» **About this exercise**:
For this exercise, output every line of the data as it stands.

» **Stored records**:

○ ○ ○

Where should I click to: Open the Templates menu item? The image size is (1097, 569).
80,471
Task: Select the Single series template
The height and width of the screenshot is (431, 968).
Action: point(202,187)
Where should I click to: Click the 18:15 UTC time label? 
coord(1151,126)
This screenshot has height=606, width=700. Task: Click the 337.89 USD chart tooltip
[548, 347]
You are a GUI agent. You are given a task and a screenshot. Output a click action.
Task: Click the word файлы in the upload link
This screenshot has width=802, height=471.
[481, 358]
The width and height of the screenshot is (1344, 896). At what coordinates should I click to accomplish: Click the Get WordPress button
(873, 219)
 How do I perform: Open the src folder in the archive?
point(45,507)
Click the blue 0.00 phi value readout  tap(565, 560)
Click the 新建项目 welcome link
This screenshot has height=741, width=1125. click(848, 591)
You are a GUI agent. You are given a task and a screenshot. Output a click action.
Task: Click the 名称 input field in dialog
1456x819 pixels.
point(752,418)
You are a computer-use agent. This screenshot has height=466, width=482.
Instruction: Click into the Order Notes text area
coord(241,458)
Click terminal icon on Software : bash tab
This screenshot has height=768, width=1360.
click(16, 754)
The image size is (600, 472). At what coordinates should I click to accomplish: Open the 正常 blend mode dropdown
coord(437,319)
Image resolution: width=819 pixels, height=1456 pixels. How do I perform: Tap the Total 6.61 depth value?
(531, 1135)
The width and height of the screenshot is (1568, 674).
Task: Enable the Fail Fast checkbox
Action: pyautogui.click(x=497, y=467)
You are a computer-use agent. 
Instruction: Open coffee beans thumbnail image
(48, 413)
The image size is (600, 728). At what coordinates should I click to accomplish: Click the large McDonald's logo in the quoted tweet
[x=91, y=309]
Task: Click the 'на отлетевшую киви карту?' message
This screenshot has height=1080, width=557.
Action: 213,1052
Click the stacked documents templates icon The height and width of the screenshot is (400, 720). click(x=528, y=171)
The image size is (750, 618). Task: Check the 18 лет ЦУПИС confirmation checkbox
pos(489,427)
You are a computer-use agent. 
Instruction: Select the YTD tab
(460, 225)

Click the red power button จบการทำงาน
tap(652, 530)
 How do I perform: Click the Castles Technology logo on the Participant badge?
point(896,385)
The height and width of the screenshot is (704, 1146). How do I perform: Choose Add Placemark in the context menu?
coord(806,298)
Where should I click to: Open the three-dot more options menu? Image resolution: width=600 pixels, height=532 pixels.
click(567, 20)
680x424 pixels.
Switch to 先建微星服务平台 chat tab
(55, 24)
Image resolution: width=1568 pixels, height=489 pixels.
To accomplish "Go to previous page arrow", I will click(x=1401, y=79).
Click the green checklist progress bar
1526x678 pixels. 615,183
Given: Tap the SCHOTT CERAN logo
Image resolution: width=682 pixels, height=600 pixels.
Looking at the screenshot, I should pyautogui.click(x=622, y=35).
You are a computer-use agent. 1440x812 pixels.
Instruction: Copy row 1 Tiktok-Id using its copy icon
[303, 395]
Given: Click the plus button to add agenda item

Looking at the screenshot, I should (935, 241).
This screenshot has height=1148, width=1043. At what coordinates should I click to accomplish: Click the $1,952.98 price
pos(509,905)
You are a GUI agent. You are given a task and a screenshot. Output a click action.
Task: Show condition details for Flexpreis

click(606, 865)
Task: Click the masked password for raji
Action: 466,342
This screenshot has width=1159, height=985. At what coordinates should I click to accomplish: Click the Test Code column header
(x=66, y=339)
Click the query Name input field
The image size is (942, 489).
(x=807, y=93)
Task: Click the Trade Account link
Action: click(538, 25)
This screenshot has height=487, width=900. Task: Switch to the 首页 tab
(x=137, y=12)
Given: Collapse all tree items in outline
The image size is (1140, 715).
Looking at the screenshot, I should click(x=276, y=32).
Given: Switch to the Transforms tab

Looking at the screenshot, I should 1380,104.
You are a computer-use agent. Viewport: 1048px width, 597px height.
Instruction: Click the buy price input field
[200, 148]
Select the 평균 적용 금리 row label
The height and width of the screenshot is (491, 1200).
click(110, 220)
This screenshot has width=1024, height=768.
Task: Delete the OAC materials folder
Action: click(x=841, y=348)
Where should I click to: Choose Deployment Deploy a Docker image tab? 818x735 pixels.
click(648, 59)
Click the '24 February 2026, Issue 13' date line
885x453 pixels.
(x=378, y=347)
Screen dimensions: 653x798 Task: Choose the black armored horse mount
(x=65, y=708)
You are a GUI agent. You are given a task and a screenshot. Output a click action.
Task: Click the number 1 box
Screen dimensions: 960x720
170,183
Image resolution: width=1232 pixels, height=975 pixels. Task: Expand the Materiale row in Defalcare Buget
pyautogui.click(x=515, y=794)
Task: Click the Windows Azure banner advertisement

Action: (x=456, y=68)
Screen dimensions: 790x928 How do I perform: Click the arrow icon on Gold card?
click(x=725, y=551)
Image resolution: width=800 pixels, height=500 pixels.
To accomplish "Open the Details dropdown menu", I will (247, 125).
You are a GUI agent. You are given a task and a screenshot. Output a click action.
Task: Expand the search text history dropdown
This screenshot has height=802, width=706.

○ ○ ○

» **Answer to this exercise**:
Where should I click to: Open the Templates menu item? The image size is (1097, 569).
80,471
Task: Select the Single series template
The height and width of the screenshot is (431, 968).
Action: point(202,187)
Where should I click to: Click the 18:15 UTC time label? 
coord(1151,126)
This screenshot has height=606, width=700. Task: Click the 337.89 USD chart tooltip
[548, 347]
You are a GUI agent. You are given a task and a screenshot. Output a click action.
Task: Click the word файлы in the upload link
This screenshot has width=802, height=471.
[481, 358]
The width and height of the screenshot is (1344, 896). At what coordinates should I click to accomplish: Click the Get WordPress button
(873, 219)
 How do I perform: Open the src folder in the archive?
point(45,507)
Click the blue 0.00 phi value readout  tap(565, 560)
Click the 新建项目 welcome link
This screenshot has height=741, width=1125. click(848, 591)
You are a GUI agent. You are given a task and a screenshot. Output a click action.
Task: Click the 名称 input field in dialog
1456x819 pixels.
point(752,418)
You are a computer-use agent. This screenshot has height=466, width=482.
Instruction: Click into the Order Notes text area
coord(241,458)
Click terminal icon on Software : bash tab
This screenshot has height=768, width=1360.
click(16, 754)
The image size is (600, 472). At what coordinates should I click to accomplish: Open the 正常 blend mode dropdown
coord(437,319)
Image resolution: width=819 pixels, height=1456 pixels. How do I perform: Tap the Total 6.61 depth value?
(531, 1135)
The width and height of the screenshot is (1568, 674).
Task: Enable the Fail Fast checkbox
Action: pyautogui.click(x=497, y=467)
You are a computer-use agent. 
Instruction: Open coffee beans thumbnail image
(48, 413)
The image size is (600, 728). At what coordinates should I click to accomplish: Click the large McDonald's logo in the quoted tweet
[x=91, y=309]
Task: Click the 'на отлетевшую киви карту?' message
This screenshot has height=1080, width=557.
Action: 213,1052
Click the stacked documents templates icon The height and width of the screenshot is (400, 720). click(x=528, y=171)
The image size is (750, 618). Task: Check the 18 лет ЦУПИС confirmation checkbox
pos(489,427)
You are a computer-use agent. 
Instruction: Select the YTD tab
(460, 225)

Click the red power button จบการทำงาน
tap(652, 530)
 How do I perform: Click the Castles Technology logo on the Participant badge?
point(896,385)
The height and width of the screenshot is (704, 1146). How do I perform: Choose Add Placemark in the context menu?
coord(806,298)
Where should I click to: Open the three-dot more options menu? Image resolution: width=600 pixels, height=532 pixels.
click(567, 20)
680x424 pixels.
Switch to 先建微星服务平台 chat tab
(55, 24)
Image resolution: width=1568 pixels, height=489 pixels.
To accomplish "Go to previous page arrow", I will click(x=1401, y=79).
Click the green checklist progress bar
1526x678 pixels. 615,183
Given: Tap the SCHOTT CERAN logo
Image resolution: width=682 pixels, height=600 pixels.
Looking at the screenshot, I should pyautogui.click(x=622, y=35).
You are a computer-use agent. 1440x812 pixels.
Instruction: Copy row 1 Tiktok-Id using its copy icon
[303, 395]
Given: Click the plus button to add agenda item

Looking at the screenshot, I should (935, 241).
This screenshot has height=1148, width=1043. At what coordinates should I click to accomplish: Click the $1,952.98 price
pos(509,905)
You are a GUI agent. You are given a task and a screenshot. Output a click action.
Task: Show condition details for Flexpreis

click(606, 865)
Task: Click the masked password for raji
Action: 466,342
This screenshot has width=1159, height=985. At what coordinates should I click to accomplish: Click the Test Code column header
(x=66, y=339)
Click the query Name input field
The image size is (942, 489).
(x=807, y=93)
Task: Click the Trade Account link
Action: click(538, 25)
This screenshot has height=487, width=900. Task: Switch to the 首页 tab
(x=137, y=12)
Given: Collapse all tree items in outline
The image size is (1140, 715).
Looking at the screenshot, I should click(x=276, y=32).
Given: Switch to the Transforms tab

Looking at the screenshot, I should 1380,104.
You are a computer-use agent. Viewport: 1048px width, 597px height.
Instruction: Click the buy price input field
[200, 148]
Select the 평균 적용 금리 row label
The height and width of the screenshot is (491, 1200).
click(110, 220)
This screenshot has width=1024, height=768.
Task: Delete the OAC materials folder
Action: click(x=841, y=348)
Where should I click to: Choose Deployment Deploy a Docker image tab? 818x735 pixels.
click(648, 59)
Click the '24 February 2026, Issue 13' date line
885x453 pixels.
(x=378, y=347)
Screen dimensions: 653x798 Task: Choose the black armored horse mount
(x=65, y=708)
You are a GUI agent. You are given a task and a screenshot. Output a click action.
Task: Click the number 1 box
Screen dimensions: 960x720
170,183
Image resolution: width=1232 pixels, height=975 pixels. Task: Expand the Materiale row in Defalcare Buget
pyautogui.click(x=515, y=794)
Task: Click the Windows Azure banner advertisement

Action: (x=456, y=68)
Screen dimensions: 790x928 How do I perform: Click the arrow icon on Gold card?
click(x=725, y=551)
Image resolution: width=800 pixels, height=500 pixels.
To accomplish "Open the Details dropdown menu", I will (247, 125).
You are a GUI agent. You are given a task and a screenshot. Output a click action.
Task: Expand the search text history dropdown
This screenshot has height=802, width=706.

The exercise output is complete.